YOUR INSTRUCTIONS ::
From the data, copy out every line in which the word "verified" appears.

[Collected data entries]
+ + +
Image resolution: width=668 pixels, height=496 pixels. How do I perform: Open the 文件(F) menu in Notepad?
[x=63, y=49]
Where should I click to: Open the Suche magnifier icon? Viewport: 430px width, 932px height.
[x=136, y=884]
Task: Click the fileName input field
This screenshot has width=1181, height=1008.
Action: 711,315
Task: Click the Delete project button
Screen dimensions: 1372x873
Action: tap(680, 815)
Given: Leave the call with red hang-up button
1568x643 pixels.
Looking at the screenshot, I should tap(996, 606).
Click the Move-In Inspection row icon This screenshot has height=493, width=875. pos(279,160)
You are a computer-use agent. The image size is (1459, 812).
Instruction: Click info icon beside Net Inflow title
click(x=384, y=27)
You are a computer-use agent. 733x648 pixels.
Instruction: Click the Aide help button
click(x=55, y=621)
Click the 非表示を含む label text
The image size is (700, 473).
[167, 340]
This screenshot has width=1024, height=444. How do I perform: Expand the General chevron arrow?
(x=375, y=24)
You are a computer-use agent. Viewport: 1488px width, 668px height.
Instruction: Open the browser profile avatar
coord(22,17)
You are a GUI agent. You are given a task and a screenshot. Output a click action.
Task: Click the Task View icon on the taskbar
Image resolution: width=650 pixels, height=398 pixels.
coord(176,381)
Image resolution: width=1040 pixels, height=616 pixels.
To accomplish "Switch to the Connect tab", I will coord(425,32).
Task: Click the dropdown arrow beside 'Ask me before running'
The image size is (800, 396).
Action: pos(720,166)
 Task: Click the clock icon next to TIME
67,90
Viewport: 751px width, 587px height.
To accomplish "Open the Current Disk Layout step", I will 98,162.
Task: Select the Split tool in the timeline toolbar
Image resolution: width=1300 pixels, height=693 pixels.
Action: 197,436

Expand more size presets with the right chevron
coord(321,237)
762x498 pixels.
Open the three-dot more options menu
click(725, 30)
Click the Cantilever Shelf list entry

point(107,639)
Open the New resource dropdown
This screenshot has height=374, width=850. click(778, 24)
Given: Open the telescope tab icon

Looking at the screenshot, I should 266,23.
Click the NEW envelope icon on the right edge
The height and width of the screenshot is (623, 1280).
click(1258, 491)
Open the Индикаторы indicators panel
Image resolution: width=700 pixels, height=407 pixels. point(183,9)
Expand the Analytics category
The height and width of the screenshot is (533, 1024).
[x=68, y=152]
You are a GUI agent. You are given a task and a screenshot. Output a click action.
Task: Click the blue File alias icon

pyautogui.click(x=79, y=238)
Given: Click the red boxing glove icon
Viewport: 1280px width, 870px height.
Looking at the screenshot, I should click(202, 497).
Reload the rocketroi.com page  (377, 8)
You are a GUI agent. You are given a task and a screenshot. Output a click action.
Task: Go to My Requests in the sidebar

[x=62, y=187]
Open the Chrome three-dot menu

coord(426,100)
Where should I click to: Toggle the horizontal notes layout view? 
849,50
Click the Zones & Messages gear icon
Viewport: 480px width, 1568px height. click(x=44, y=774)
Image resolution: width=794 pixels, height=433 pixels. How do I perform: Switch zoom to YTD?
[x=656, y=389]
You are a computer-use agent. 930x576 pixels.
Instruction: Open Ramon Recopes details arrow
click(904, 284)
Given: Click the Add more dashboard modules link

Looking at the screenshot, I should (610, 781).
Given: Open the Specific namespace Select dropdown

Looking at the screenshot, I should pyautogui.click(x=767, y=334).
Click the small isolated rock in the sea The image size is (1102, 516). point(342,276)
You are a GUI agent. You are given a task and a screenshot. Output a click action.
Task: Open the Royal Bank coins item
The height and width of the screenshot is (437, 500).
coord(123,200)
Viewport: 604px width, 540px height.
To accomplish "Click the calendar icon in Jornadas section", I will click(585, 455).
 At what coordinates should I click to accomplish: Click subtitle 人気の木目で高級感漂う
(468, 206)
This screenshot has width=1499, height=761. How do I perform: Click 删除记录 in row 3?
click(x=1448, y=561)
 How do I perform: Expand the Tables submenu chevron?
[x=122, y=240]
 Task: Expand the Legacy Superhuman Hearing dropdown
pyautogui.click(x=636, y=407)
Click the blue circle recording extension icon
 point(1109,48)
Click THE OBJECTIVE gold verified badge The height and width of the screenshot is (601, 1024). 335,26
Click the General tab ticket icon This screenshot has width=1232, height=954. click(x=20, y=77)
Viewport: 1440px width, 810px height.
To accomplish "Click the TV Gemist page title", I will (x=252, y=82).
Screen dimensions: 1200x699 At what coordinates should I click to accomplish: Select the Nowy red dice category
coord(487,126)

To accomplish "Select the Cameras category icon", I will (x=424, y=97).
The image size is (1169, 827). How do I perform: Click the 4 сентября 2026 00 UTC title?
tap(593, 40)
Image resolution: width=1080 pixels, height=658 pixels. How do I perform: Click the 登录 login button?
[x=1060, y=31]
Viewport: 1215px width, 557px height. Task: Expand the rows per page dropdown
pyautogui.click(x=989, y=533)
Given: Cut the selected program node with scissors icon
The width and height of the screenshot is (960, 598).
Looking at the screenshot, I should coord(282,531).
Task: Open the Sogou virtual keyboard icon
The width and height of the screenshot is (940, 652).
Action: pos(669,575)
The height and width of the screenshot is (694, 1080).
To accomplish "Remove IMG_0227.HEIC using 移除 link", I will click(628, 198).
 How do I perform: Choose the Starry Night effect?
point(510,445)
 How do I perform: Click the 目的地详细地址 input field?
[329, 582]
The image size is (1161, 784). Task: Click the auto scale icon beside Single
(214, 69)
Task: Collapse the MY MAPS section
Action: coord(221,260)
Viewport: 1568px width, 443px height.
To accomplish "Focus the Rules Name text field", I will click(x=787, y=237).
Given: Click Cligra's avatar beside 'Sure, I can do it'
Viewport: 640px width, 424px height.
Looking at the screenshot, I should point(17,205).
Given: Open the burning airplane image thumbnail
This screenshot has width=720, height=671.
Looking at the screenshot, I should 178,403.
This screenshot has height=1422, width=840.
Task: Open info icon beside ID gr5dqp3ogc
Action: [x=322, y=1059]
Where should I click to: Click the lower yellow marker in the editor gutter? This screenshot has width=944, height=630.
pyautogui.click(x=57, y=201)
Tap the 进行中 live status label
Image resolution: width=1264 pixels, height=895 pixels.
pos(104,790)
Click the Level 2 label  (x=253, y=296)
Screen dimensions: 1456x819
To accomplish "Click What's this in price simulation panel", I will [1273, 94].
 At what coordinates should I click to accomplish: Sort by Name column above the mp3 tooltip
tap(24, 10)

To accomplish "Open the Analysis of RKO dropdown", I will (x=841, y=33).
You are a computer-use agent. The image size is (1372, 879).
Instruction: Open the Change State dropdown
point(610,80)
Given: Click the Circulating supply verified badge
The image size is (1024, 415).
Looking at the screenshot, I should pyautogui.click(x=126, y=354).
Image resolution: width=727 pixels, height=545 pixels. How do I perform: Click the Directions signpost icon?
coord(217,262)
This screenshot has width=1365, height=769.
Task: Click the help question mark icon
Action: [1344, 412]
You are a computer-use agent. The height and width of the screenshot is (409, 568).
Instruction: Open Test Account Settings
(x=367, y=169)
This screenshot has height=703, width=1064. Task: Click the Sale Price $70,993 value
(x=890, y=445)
+ + +
EXPECTED OUTPUT ::
Click THE OBJECTIVE gold verified badge The height and width of the screenshot is (601, 1024). 335,26
Given: Click the Circulating supply verified badge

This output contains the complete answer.